Now look at the in-line comments "note 1" and "note 2". Stata, by default, will keep you from cluttering your axes with too many tick marks and a jumble of overlapping labels. That's nice, but not what I want in this case. These are small graphs and I want every point on the x-axis ticked and labeled. I collect the labels on the line marked "note 1" as the list `date_ticks' and then use them as arguments for the xmtick() and xmlabel() options on the line marked "note 2" and the one below it.

If you look at the block of code labeled "graph titles" you will notice that only the cos graph has a subtitle. That's OK. Stata won't kick up a fuss if you invoke a missing subtitle. That is what I do in the line marked with the in-line comment "note 3".

Now all I need to do is assemble these pieces into full graph commands. Notice the line below the comment "draw retention graph": all of your graph command, with options and everything, fits into that little `retention_graph' local. Of course the point is not to hide your command away. It's to make the chunks available for editing in blocks that make sense. If you need to change the title of a graph, it's easier to look for it in a block of local definitions clearly labeled // graph titles than it would be to go fishing for it inside big messy graph commands. But the bigger gain is that you get to re-use common chunks: everything in the block labeled "generic graph settings" needs to be changed only in one place and applies everywhere, and even some of the "specific graph settings" can be thought of that way.

Of course, you don't want to go through this exercise in abstraction for every occasional graph. This stuff is strictly for mass production. You've got to be able to justify to the client a fixed cost of this size.

2 Responses to “Another use for local macros: Stata graphs”
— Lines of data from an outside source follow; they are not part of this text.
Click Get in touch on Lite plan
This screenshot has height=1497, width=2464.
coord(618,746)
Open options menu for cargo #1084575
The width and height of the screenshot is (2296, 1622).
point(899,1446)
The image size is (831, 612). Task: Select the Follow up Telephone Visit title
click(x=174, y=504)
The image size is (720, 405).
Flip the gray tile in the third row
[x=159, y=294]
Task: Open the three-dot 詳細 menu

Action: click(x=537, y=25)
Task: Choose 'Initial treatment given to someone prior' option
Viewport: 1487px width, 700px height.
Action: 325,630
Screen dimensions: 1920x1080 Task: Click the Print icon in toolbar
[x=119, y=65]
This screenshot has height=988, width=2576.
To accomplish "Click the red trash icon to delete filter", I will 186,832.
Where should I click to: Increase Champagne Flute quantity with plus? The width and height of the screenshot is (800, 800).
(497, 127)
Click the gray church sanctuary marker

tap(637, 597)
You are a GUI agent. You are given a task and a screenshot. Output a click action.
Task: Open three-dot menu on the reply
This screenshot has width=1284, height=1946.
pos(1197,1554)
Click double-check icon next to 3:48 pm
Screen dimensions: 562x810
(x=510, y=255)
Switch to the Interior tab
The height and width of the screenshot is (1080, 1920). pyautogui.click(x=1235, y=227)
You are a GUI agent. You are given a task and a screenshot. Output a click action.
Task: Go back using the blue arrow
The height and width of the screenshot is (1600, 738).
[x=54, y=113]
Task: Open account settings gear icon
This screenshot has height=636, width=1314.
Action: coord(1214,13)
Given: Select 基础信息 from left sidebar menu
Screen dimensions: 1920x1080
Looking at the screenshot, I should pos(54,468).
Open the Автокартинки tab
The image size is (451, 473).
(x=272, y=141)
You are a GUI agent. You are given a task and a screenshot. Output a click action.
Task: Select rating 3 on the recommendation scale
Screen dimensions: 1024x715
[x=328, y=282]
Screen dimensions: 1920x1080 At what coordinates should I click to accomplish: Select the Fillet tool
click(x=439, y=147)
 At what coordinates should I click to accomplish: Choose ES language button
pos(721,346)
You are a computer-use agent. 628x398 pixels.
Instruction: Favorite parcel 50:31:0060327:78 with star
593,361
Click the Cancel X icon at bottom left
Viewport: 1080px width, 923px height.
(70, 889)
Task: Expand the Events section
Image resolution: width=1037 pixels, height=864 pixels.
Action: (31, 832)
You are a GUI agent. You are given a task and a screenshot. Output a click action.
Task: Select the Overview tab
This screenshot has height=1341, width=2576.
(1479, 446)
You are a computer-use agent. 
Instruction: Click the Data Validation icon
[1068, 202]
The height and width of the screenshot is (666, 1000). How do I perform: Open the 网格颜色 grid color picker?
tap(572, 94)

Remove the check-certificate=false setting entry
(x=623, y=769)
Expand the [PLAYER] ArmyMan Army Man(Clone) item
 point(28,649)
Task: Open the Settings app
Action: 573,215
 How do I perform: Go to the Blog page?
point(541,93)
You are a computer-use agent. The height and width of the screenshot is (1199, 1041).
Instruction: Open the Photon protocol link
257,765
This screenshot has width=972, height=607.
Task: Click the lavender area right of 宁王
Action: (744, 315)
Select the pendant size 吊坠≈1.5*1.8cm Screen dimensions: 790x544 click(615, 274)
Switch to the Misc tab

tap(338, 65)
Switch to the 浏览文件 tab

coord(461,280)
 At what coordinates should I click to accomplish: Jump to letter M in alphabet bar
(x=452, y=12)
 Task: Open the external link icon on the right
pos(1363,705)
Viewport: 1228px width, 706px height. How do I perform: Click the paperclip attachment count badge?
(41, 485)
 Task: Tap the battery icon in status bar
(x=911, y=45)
  1. Penelope Keyl writes:

    Thanks for this. I am an epidemiologist looking for a way to "fine tune" the titles in a series of life table graphs produced inside nested for each... as follows.
    foreach outcome in ... (list of 14 vars!) {
    foreach independent_variable in (list of 8 vars!) {
    ltable... , graph
    }
    }
    Currently I've got the title to show variable names but that is not detailed enough, and of course contains lots of underscores !! I can apply your ideas to create something better looking. Thanks again for sharing and also for providing the code for your specific example. Much appreciated.

  2. Gabi Huiber writes:

    I'm glad you found it useful. I had forgotten about this entry and the job that prompted it, and your note made me re-read it. The thing looks rather arcane without that context. Some posts seem made for the one reader who comes to them with a problem already in mind, and that problem just happens to fit.